Based on clinical evidence, The Vascular Society recommend that all specialist vascular procedures that require in-patient stay should be done at a centre where there is 24/7 consultant cover (including six vascular surgeons and six interventional radiologists and specialist nurses).  This enables the provision of better quality care and means a better chance of survival as patients are treated by specialists who see a large number of patients and so develop and maintain significant expertise in this area.

In order to provide specialist services, a hospital Trust needs to meet a number of criteria, one of which is the consultant cover described above.  Buckinghamshire Healthcare NHS Trust does not meet these criteria.  In addition, over the next five years, hospitals will move to seven day working, which will increase pressure on having enough qualified staff to cover rotas.
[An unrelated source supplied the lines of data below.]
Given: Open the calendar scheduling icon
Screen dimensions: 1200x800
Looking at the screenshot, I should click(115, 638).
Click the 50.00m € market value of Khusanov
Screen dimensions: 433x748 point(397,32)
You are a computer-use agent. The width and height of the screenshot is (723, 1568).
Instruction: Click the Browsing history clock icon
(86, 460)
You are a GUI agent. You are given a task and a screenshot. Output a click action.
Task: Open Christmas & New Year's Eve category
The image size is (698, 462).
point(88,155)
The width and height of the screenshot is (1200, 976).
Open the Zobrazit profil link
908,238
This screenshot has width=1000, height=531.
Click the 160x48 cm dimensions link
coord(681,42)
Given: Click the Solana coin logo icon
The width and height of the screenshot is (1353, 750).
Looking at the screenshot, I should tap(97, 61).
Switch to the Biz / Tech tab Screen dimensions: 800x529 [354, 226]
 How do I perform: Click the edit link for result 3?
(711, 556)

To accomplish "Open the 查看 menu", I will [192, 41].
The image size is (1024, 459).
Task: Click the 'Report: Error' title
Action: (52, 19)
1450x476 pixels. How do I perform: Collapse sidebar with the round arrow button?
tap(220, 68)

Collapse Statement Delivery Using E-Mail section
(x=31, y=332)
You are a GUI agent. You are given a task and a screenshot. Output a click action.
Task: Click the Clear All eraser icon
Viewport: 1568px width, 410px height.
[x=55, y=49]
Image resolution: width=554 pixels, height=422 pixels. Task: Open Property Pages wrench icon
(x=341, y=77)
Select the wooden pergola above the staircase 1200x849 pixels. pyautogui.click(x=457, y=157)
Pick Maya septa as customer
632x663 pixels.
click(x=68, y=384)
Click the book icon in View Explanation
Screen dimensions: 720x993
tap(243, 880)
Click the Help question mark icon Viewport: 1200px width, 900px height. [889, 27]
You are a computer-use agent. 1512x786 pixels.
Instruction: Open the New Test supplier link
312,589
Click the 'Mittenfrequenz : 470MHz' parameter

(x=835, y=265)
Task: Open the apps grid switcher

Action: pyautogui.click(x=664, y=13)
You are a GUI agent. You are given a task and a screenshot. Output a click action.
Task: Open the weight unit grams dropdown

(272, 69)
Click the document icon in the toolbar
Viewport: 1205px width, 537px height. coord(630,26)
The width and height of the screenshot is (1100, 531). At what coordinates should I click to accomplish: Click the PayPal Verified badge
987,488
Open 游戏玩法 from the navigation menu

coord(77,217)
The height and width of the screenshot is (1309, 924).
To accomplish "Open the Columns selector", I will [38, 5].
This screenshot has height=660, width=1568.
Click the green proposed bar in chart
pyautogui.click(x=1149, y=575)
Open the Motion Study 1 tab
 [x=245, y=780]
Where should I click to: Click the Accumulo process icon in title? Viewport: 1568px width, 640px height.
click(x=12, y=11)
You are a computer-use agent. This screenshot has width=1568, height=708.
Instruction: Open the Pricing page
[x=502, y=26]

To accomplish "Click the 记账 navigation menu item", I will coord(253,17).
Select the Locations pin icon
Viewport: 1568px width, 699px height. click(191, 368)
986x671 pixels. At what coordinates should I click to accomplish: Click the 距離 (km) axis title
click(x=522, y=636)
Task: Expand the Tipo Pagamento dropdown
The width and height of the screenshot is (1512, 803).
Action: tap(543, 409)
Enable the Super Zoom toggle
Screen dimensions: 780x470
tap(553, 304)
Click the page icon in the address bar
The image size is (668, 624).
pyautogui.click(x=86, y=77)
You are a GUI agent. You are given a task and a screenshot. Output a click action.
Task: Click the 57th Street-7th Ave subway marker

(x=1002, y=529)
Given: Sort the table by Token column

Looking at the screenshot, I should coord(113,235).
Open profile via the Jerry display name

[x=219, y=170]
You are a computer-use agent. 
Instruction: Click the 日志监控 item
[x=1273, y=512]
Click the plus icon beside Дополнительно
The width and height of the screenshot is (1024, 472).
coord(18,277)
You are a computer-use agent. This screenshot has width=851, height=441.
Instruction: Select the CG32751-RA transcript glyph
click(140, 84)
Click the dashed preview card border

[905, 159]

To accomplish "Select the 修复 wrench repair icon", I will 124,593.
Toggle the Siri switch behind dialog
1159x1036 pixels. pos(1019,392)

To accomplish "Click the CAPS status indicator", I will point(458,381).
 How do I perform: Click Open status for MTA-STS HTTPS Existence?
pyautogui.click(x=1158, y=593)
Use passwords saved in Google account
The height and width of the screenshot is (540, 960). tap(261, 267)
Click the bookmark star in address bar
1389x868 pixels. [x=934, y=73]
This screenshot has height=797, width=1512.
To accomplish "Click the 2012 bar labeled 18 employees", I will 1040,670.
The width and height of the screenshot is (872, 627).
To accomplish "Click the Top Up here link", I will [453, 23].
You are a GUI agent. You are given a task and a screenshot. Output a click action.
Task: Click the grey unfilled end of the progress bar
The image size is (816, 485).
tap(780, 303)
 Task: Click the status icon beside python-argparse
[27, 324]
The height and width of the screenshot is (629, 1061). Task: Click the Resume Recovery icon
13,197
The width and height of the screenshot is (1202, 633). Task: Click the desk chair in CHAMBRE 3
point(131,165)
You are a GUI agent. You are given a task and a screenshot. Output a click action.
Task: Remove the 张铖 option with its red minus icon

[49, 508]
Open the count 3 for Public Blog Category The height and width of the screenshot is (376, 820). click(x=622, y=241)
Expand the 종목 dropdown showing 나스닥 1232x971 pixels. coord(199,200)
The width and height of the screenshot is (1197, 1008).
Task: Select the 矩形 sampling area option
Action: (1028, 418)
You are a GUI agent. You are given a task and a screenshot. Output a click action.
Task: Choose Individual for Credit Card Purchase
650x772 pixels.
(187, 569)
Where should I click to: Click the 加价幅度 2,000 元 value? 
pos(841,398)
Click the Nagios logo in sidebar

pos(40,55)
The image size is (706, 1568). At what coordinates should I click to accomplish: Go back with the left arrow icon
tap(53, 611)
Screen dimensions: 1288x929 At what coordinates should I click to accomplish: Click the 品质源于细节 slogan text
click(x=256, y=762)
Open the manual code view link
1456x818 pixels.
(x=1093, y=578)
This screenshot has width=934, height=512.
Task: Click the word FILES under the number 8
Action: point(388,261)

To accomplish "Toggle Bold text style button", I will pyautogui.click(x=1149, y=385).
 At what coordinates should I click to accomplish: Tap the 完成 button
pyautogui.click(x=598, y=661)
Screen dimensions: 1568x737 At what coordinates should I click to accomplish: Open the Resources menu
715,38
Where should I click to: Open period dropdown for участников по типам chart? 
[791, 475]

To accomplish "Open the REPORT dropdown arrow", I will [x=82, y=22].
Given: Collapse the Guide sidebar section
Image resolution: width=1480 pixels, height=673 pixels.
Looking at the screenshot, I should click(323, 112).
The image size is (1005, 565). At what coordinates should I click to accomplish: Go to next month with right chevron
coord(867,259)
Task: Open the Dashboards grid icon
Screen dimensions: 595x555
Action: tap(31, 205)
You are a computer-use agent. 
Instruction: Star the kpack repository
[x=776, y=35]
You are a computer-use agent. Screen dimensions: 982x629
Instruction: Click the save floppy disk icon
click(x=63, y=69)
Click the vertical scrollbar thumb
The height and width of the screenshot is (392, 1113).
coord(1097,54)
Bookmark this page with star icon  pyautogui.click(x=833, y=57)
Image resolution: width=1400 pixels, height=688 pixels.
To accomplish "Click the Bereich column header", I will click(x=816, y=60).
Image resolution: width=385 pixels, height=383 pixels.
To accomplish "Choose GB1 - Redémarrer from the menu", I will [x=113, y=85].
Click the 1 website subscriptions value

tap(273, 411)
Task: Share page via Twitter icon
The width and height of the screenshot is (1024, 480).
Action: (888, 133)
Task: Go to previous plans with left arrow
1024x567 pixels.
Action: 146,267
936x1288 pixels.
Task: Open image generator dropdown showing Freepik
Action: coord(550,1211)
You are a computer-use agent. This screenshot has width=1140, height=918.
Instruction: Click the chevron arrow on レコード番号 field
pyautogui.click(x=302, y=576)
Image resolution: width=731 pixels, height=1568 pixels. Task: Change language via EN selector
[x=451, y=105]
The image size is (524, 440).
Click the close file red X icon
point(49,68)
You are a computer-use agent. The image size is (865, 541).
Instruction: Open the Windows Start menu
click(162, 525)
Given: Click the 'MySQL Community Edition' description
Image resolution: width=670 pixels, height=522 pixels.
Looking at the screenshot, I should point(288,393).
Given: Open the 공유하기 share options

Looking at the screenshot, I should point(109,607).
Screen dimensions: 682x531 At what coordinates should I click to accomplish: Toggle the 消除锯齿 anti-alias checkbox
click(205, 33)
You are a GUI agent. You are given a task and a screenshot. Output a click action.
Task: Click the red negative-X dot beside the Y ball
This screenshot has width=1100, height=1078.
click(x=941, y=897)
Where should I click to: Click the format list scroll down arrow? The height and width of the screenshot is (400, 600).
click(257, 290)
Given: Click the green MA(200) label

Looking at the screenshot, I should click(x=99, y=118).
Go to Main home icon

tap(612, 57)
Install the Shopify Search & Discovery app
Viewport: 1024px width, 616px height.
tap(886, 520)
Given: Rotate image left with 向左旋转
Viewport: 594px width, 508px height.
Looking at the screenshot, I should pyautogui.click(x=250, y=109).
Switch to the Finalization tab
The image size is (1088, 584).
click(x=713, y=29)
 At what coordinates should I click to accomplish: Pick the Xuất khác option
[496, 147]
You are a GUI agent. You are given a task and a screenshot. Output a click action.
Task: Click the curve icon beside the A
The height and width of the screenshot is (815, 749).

The Buckinghamshire surgeons are participating in the on-call rota at the John Radcliffe Hospital where they are currently performing other arterial surgery.

We need to ensure doctors see enough patients to maintain their expertise. This means hospital staff working together as one team – with one hospital providing all the inpatient surgery while other hospitals provide outpatient and diagnostic tests and in some cases day surgery, as is the case at Wycombe Hospital. The national service specification says that a centre providing arterial surgery, such as carotid endarterectomy, should serve a minimum population of 800,000.

To meet the requirements of this national service specification and to deliver resilient and sustainable vascular services, NHS England has been re-organising vascular services into networks with the last phase of the Thames Valley Vascular Network due to go live on 1 September 2016.


  1. What impact is there on stroke care at Wycombe Hospital?

The Buckinghamshire Healthcare NHS Trust (BHT) stroke unit is a high performing unit and has good working relationships with the vascular surgeons at the John Radcliffe Hospital, Oxford.

The new arrangements will not impact stroke services as the quality of this interaction and referral pathway would be unchanged.

The move of CEA surgery will not impact on interventional radiology either.  Surgery to prevent stroke caused by carotid artery disease (carotid endarterectomy – CEA) is provided by vascular surgeons, not interventional radiologists. Interventional radiologists provide a wide range of elective and emergency interventional procedures; only a proportion of these are vascular.

Abdominal aortic aneurysm (AAA) screening continues to be provided as before. There is no change to this service.

Furthermore, vascular surgeons will continue to offer day surgery at Wycombe Hospital (such as for varicose veins) and run outpatient clinicsfrom Wycombe, Stoke, Amersham and Chalfont Hospitals, including diabetic foot clinics.

The sustainability of district general hospitals is important for the delivery of high quality care locally. Discussions have taken place with the Thames Valley Clinical Senate to address this and ensure that acute hospital services are designed to maximise safety, patient outcomes and experience and sustainability.

Retention of some specialised services does not help deliver sustainability of a district general hospital. The cost of providing specialist consultant cover 24 hours a day, 7 days a week for a smaller than proposed population base reduces the ability to provide high quality secondary care services .

Attempting to retain or develop ‘sub specification’ specialist services at Wycombe Hospital will not help the sustainability of the hospital; in fact in the long term it may well hinder it.

The NHS have assured me that they will monitor the move to provide complex vascular surgery at the John Radcliffe Hospital including gathering and analysing the patient experience. I remain committed to the highest quality NHS healthcare for Wycombe residents and will want to see that this move is benefiting constituents.